As the freshwater shrimp in his ponds continued to grow and multiply, Charles Carter knew he had a good product to sell.
In his second year of production, Carter wanted to create product buzz in order to sell a portion of his production to local consumers. Carter was already selling his product wholesale as a member of the Virginia Aqua-Farmers Network Cooperative, but he also wanted to market retail.
And he knew just where to look for assistance — Virginia Cooperative Extension.
Kauffman had been helping freshwater shrimp producers get their products to market, which also involved another part of his résumé — his fondness for shrimp boils.
“There is already a robust marine shrimp market, but people don’t often know about freshwater prawns,” said Kauffman, whose home department in the Virginia Tech College of Agriculture and Life Sciences is the Department of Agricultural and Applied Economics.
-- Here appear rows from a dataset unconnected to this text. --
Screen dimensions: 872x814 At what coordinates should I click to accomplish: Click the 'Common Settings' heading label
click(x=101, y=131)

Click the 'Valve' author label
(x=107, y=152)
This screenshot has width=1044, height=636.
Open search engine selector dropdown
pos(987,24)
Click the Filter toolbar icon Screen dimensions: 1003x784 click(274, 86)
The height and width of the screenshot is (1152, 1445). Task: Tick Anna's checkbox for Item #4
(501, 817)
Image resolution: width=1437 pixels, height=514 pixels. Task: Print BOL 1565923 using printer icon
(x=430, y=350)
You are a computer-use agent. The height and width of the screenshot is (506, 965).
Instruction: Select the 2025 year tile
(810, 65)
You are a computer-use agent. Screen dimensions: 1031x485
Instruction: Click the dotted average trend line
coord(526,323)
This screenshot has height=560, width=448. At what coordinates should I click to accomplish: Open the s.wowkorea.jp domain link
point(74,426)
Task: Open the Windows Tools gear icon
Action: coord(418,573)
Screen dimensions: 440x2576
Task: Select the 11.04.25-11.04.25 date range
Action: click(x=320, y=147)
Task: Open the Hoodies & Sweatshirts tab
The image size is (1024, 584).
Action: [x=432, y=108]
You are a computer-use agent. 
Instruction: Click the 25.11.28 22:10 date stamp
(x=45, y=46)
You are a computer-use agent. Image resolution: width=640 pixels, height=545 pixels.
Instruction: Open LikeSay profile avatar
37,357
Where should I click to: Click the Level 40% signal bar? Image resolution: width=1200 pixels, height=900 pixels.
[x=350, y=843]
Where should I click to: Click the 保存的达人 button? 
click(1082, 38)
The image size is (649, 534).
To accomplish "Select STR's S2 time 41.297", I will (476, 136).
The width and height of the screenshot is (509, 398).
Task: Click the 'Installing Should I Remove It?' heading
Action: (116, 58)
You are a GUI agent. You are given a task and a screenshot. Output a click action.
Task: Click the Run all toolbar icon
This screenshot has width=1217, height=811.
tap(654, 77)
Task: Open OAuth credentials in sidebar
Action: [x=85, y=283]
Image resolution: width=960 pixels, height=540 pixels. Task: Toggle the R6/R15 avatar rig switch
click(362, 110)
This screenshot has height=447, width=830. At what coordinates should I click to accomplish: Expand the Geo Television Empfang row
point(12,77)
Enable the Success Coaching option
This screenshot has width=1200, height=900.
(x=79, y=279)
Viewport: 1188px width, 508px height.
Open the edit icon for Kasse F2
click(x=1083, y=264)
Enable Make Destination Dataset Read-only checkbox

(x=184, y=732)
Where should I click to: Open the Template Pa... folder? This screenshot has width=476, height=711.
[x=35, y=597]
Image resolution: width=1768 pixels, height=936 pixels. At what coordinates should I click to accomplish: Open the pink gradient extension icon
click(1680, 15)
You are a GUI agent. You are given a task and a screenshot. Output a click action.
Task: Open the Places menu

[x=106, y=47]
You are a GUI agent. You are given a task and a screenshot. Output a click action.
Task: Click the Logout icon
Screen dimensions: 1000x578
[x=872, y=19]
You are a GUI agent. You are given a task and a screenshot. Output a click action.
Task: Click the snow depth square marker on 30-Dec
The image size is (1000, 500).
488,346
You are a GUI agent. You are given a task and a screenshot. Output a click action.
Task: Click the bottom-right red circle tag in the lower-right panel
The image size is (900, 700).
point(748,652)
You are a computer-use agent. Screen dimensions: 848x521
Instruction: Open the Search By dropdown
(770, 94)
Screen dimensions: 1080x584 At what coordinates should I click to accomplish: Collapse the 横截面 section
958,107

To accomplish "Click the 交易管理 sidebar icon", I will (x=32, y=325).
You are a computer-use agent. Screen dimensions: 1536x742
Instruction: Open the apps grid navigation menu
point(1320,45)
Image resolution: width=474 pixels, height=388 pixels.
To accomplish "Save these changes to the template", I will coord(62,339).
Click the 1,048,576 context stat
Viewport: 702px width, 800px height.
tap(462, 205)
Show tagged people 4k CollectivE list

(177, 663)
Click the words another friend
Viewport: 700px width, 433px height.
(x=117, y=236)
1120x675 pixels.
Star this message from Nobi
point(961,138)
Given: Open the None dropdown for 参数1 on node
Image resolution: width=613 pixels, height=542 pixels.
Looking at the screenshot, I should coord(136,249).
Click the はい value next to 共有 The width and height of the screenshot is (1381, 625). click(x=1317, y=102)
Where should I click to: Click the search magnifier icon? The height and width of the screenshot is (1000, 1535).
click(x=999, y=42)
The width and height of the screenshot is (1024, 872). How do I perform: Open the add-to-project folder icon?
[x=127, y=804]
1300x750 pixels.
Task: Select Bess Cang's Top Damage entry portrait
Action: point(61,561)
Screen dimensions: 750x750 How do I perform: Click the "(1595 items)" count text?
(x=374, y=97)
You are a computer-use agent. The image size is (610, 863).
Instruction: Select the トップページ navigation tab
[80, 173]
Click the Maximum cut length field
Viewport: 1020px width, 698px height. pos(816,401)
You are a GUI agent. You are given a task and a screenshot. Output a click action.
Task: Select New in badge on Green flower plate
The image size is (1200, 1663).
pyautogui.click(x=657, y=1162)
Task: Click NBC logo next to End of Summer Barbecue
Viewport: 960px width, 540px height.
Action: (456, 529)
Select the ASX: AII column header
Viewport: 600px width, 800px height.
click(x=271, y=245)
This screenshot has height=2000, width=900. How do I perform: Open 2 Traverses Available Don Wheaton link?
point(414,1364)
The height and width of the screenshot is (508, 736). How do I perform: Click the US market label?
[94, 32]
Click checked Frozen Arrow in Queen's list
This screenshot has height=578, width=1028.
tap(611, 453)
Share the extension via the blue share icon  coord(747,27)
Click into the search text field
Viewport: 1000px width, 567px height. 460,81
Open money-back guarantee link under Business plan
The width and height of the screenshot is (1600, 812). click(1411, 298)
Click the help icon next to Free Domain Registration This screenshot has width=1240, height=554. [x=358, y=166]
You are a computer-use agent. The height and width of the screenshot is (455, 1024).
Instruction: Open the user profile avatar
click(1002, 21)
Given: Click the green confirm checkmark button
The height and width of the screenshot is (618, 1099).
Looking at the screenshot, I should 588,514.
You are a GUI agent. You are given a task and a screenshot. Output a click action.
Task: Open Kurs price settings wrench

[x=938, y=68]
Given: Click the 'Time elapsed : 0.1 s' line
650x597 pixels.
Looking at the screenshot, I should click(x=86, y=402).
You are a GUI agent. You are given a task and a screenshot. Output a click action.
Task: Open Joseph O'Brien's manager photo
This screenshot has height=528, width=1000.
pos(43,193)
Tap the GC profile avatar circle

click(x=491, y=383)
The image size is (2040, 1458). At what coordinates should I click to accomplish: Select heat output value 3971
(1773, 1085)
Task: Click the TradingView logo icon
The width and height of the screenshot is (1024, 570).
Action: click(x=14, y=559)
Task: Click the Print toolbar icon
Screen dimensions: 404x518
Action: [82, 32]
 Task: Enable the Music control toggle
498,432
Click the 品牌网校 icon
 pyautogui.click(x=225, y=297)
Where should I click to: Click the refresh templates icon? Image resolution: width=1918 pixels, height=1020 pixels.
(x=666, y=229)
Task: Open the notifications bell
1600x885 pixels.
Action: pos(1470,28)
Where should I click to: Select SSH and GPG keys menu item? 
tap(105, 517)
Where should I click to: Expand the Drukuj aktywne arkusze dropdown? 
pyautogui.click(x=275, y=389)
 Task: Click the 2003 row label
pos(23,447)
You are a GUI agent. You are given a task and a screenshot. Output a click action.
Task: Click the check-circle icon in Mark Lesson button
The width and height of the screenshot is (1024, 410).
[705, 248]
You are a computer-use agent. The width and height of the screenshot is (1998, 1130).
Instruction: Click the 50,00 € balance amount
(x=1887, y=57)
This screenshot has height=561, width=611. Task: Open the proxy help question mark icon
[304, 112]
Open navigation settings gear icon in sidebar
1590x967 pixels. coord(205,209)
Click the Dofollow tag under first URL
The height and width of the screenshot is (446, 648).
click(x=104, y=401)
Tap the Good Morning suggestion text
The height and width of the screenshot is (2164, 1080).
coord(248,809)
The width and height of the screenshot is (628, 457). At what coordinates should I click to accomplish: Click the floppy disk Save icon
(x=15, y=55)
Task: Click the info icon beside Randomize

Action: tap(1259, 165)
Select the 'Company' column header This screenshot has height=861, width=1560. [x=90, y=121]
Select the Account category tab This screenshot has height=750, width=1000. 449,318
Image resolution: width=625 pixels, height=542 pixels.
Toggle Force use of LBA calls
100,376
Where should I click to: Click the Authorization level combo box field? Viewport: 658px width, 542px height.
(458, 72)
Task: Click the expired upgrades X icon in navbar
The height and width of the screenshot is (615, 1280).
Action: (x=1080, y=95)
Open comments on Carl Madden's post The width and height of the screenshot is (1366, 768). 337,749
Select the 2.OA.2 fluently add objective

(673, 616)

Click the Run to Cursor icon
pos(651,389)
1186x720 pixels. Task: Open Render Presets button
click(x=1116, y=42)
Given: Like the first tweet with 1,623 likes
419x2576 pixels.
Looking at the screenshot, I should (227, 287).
Working with the Virginia Aqua-Farmers Network, he has paired shrimp producers with gourmet supermarkets, restaurants, and local seafood producers. Kauffman finds that one of the best ways to connect to customers is to get them to the farm where shrimp are being raised and have an old-fashioned shrimp boil. Kauffman, along with Extension community viability specialist Martha Walker, helped Carter put on a shrimp boil, which was instrumental in helping him market his product and introduce him to new clients.
Carter’s shrimp boil was a huge success. Two sittings of more than 250 people gobbled up the delicious shrimp that were grown only a few yards away.
Carter said he owes part of his success to Virginia Cooperative Extension.
“They were really a great partner in this entire process,” he said.